Required action
All lines between the start of the listing below and the line containing "The height and width of the screenshot is (458, 731).", inclusive, must be repeated exactly.
***
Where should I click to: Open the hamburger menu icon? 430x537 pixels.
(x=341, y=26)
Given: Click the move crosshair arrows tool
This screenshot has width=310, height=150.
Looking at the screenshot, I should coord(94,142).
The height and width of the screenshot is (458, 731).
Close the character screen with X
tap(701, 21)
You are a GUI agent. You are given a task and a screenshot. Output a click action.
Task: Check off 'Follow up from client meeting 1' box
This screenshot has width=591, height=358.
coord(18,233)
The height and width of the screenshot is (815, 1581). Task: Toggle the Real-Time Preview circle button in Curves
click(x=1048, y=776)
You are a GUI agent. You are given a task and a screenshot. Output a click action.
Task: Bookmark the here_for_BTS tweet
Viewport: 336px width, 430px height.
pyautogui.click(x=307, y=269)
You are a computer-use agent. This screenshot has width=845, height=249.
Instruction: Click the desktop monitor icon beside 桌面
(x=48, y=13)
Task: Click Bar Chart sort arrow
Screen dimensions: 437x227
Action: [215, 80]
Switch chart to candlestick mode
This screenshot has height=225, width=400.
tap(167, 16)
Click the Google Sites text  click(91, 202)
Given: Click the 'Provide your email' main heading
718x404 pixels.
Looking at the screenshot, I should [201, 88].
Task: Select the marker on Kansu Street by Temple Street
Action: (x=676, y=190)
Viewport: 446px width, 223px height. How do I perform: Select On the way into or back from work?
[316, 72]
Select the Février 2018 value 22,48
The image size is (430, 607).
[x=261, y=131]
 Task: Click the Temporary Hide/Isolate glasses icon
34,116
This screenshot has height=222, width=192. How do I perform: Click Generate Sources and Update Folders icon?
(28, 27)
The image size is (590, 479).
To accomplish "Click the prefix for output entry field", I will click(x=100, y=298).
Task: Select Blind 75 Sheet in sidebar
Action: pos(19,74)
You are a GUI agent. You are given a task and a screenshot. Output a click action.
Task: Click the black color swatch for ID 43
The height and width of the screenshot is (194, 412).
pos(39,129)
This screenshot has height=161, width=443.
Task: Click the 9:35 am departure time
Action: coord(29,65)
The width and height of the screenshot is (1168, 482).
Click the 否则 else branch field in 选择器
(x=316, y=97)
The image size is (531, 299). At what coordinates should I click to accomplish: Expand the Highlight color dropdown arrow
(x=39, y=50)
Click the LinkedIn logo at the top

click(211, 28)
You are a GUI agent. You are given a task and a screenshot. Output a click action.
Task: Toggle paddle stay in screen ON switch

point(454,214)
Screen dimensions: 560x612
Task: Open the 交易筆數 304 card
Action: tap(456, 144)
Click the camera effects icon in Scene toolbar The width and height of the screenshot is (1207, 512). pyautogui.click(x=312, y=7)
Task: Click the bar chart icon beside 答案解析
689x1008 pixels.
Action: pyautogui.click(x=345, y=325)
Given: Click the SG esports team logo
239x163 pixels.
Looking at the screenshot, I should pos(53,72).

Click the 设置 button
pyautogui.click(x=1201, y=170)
***
Task response
Where should I click to: Open the hamburger menu icon? 430x537 pixels.
(x=341, y=26)
Given: Click the move crosshair arrows tool
This screenshot has width=310, height=150.
Looking at the screenshot, I should coord(94,142).
The height and width of the screenshot is (458, 731).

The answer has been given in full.